Stored data entries
◇ ◇ ◇
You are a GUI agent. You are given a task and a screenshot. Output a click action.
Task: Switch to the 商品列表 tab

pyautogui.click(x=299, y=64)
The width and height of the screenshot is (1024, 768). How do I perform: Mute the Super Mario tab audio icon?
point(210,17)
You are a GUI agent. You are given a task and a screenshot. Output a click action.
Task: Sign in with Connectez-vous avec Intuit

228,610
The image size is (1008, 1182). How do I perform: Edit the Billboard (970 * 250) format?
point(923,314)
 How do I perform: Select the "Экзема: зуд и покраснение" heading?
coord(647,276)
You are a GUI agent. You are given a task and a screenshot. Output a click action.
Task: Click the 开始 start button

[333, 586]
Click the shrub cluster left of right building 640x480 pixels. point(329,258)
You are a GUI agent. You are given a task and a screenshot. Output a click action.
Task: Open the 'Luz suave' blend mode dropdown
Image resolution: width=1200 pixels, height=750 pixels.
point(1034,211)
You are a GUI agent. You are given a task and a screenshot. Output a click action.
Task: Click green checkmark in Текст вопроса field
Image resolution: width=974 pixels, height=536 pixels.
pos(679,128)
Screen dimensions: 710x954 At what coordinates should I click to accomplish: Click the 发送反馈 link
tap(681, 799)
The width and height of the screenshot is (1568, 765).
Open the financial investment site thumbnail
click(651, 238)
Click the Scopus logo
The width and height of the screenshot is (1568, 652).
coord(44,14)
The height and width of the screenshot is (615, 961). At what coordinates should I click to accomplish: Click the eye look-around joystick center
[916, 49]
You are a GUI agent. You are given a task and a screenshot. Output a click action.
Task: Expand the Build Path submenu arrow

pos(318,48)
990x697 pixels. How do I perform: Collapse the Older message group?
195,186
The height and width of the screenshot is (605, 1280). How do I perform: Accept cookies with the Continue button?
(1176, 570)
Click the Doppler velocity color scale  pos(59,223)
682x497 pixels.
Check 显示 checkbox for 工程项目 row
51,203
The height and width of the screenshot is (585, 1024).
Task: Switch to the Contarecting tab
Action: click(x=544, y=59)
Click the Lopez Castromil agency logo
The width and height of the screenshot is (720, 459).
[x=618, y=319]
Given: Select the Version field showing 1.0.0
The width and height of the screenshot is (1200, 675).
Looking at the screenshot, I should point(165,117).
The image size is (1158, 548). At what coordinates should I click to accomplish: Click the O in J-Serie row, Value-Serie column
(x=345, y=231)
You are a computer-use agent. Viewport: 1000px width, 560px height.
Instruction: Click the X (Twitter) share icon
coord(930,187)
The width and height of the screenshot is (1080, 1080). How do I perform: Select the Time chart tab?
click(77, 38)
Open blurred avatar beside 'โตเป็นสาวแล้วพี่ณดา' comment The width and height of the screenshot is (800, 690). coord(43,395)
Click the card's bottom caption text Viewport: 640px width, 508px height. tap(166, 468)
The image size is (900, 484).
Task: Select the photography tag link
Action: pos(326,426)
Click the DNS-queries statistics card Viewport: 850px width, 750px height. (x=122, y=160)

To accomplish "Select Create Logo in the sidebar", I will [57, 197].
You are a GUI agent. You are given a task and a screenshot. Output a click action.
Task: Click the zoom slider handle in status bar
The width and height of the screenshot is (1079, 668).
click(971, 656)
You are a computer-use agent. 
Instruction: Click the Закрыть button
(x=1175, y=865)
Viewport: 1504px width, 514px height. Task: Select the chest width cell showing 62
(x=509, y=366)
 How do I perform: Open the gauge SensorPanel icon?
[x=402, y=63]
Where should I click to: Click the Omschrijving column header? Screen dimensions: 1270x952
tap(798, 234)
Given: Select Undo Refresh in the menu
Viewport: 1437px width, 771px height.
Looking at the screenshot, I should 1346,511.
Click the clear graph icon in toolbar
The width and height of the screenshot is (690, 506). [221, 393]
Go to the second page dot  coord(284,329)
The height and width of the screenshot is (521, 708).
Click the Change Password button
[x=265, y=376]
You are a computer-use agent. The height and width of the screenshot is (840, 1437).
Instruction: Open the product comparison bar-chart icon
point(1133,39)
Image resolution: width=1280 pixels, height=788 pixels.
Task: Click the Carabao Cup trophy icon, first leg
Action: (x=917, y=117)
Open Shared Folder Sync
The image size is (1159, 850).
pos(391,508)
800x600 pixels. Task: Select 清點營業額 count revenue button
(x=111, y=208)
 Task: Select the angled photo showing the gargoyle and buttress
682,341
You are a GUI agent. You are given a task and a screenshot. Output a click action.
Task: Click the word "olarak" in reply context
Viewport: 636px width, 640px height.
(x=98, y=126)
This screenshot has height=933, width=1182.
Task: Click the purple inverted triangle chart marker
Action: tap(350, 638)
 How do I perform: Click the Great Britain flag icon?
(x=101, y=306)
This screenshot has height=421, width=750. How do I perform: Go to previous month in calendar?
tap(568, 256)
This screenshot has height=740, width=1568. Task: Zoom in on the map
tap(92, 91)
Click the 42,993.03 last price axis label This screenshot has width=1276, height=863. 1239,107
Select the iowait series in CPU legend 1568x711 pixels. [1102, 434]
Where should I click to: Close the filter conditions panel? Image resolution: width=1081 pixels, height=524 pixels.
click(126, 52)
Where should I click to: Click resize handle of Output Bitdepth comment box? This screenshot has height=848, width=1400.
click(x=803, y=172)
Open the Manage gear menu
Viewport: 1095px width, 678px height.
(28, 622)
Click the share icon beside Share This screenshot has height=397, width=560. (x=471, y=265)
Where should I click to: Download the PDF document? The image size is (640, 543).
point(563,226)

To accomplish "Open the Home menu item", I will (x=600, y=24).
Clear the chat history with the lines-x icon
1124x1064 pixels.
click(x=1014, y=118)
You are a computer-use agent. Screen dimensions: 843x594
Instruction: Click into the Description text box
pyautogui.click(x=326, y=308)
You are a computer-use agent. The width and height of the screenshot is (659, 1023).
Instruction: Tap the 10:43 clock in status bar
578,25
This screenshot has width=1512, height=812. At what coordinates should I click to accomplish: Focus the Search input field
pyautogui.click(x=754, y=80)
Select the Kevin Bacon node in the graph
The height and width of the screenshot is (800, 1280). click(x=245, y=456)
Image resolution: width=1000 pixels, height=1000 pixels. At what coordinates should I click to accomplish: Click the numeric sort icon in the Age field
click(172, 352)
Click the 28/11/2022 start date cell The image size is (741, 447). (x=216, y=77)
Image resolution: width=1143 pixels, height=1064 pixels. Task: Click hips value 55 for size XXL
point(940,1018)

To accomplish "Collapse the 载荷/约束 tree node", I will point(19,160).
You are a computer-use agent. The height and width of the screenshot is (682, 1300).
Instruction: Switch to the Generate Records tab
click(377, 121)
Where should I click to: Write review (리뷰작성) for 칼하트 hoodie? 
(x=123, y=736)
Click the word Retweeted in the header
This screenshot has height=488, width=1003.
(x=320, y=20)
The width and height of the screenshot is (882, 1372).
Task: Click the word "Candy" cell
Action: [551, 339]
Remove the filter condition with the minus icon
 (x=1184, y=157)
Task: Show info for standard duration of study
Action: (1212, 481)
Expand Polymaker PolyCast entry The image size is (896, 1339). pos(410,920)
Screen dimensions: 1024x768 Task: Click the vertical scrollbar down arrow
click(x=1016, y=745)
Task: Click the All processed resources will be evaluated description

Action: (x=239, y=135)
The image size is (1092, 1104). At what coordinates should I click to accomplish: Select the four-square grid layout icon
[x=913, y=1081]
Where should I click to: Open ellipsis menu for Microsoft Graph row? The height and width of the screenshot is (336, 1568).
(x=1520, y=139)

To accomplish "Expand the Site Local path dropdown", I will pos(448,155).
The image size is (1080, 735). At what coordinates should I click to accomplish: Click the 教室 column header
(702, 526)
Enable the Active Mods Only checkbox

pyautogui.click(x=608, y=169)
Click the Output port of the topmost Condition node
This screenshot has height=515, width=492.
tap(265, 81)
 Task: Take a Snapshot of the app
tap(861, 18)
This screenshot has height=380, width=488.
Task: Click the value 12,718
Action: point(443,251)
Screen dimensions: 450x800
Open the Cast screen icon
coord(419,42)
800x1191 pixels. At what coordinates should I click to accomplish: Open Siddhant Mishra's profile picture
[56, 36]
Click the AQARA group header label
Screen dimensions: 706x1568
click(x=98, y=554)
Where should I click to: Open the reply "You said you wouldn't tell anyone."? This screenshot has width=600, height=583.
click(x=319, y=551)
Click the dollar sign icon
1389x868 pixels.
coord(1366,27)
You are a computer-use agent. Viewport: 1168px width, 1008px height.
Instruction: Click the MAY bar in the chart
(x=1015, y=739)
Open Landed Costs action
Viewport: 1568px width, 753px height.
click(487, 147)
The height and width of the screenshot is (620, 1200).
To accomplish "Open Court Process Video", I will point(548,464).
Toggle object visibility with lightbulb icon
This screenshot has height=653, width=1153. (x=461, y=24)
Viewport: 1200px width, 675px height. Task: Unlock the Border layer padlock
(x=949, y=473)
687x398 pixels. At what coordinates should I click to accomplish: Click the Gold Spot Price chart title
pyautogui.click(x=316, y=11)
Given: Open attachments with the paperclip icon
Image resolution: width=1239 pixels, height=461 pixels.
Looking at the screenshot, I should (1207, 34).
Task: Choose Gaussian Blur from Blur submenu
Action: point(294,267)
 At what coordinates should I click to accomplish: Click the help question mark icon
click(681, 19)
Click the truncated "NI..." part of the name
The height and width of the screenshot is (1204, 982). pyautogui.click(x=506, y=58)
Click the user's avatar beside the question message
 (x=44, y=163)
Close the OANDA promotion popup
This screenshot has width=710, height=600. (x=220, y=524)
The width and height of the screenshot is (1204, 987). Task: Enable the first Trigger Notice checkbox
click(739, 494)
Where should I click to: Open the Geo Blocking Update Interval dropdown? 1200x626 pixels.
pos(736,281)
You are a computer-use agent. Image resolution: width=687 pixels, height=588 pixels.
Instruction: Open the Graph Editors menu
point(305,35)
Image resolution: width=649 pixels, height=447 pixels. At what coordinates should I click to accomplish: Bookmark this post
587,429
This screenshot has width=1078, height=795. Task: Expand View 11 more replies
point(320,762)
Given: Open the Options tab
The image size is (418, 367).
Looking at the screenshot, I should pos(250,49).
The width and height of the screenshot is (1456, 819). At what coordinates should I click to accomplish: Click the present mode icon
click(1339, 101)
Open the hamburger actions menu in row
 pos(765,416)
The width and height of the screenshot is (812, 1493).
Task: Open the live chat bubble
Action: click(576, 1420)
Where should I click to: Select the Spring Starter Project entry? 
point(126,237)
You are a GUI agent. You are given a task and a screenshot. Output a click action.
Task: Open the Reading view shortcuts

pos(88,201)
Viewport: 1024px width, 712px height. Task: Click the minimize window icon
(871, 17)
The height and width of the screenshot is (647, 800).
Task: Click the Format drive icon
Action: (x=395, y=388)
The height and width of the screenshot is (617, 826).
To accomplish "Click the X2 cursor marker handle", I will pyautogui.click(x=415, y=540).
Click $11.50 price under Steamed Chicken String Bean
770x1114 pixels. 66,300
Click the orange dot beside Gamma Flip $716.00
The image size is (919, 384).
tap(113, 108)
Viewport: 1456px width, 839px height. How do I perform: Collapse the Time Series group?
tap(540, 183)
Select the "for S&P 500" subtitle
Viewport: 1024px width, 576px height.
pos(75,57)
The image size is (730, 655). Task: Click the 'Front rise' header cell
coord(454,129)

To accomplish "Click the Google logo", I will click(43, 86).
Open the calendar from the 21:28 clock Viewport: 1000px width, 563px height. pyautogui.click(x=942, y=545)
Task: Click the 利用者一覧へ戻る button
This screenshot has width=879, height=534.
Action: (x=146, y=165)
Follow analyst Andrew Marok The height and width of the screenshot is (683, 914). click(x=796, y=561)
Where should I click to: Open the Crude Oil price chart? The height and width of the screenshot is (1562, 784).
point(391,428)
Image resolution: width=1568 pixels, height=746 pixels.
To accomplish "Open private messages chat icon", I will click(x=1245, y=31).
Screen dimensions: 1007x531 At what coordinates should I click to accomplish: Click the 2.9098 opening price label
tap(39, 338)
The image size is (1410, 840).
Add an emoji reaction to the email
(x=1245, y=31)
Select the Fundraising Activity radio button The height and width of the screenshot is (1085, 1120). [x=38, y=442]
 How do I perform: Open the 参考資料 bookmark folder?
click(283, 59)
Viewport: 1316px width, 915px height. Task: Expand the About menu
◇ ◇ ◇
Required action >>
Transcribe the lines from the first line of the records through the line that contains "Click the shrub", both included, and add nothing else.

Answer to this task >>
You are a GUI agent. You are given a task and a screenshot. Output a click action.
Task: Switch to the 商品列表 tab

pyautogui.click(x=299, y=64)
The width and height of the screenshot is (1024, 768). How do I perform: Mute the Super Mario tab audio icon?
point(210,17)
You are a GUI agent. You are given a task and a screenshot. Output a click action.
Task: Sign in with Connectez-vous avec Intuit

228,610
The image size is (1008, 1182). How do I perform: Edit the Billboard (970 * 250) format?
point(923,314)
 How do I perform: Select the "Экзема: зуд и покраснение" heading?
coord(647,276)
You are a GUI agent. You are given a task and a screenshot. Output a click action.
Task: Click the 开始 start button

[333, 586]
Click the shrub cluster left of right building 640x480 pixels. point(329,258)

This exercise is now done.